3.Viertel 18.Jahrhundert, Herrenweste, Seide

 
letztes Viertel 18.Jahrhundert, Herrenweste aus Seidenlamé

3.Viertel 18.Jahrhundert, Hausmütze Ajourstickerei, Deutschland (?)

Der Schwerpunkt liegt neben weiteren Ensembles und vielen Accessoires auf dem Angebot und der Zirkulation seidener Textilien in Krefeld im 18.Jahrhundert und frühen 19.Jahrhundert.
Die zahlreichen Seiden-und Samtmuster spiegeln die große Angebotspalette der europäischen Seidenproduktionen allgemein und des Seidenverlags von der Leyen im Besonderen eindrücklich wider.

1790er Jahre, Halbfertigware für eine Herrenweste, England


Die vorgestickte Halbfertigware mit verschiedenen Stickereien (Plattstich, Schrägstich, Strahlenstich, Knötchenstich und Stielstich) auf Seide aus den 1790er Jahren war selbstverständlich mein Favourit.

Besonders spannend waren im Folgenden die Musterbücher und Stücke aus Krefelder Produktion.
Die schiere Viefalt an Geweben und vor allem Farben ist beeindruckend und zeichnet ein lebendiges und buntes Bild aus dem nicht gar so grauen Alltag um 1800. 
Farbenfroh präsentiert sich die Auswahl an Samtmustern aus dem Auftragsbuch des Seidenverlags Friedrich & Heinrich von der Leyen um 1807-1809









Nach dem wunderbaren Farbenrausch der Samtmuster, ließ ich mich eine ganze Weile von den Samt-und Seidenmuster des Krefelder Seidenverlags aus den 1770er bis 1810er Jahren verzaubern.



Herrliche Muster, die einen vor dem inneren Auge bereits die Nähnadel zücken lassen.
Zu der Ausstellung gibt es erfreulicherweise einen sehr ausführlichen Begleitkatalog, in dem weitaus mehr Kleidungsstücke vorgestellt werden, als es mir die spiegelnden Virtinen erlaubt haben hier wiederzugeben.
Das gleichnamige Buch "Prestigesache" behandelt alle Ausstellungsstücke ausführlich und ermöglicht zum Teil auch Blicke in die Kleidungsstücke und viel Detailswissen rund um den Handel mit Textilien im ausgehenden 18.Jahrhundert am Niederrhein.
Das Buch wurde herausgegeben von Isa Fleischmann-Heck, erschienen im Nünnerich-Asmus Verlag.
Der 216-seitige Katalog ist über das Textilmuseum oder den Buchhandel für 30 Euro erhältlich.


3 Kommentare:

  1. Salut!

    Bei der sehr floral bestickten Weste würde ich eher sagen: späte 1790er.

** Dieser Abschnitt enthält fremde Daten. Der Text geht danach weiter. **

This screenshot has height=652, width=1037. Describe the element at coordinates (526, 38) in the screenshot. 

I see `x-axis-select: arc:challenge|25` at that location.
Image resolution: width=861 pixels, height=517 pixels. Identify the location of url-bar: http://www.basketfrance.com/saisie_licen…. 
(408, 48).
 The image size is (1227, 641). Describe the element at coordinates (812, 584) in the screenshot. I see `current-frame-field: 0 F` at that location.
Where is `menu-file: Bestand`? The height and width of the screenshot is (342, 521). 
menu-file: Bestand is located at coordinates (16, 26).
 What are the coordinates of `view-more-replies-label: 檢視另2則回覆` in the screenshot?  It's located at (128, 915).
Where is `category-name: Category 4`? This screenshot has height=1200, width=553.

Früher waren die Westen nicht so flächig bestickt in der Form.
    Das Porträt des freundlich dreinschauenden Herrn finde ich ja sehr schön. Ich hätte zu gern mal so eine Perücke.
    Die Schuhe sind so schön typisch und schlicht.
    Vielen vielen Dank für das Teilhaben an Deinen tollen Fotos und Impressionen insbesondere wenn man selber nicht in diese Gegend kommt. :-)

    AntwortenLöschen
    Antworten
    1. Vielen Dank für den Kommentar! Die Ausstellung war wirklich sehr schön, besonders die Stoffproben haben mein Interesse geweckt. Danke auch für die Einlassungen bzgl. der bestickten Herrenweste, in meinem Beitrag habe ich die Bezeichnungen und Datierungen des Museums übernommen.

      Löschen
    2. Danke für die Info. Habe ich mir beinahe gedacht. Manchmal kommen die Datierungen ja auch durch Familienüberlieferungen. Ich muss auch mal versuchen mehr Museumsbilder bei uns unterzubringen, wenn es thematisch passt - v.a. Uniformen und so.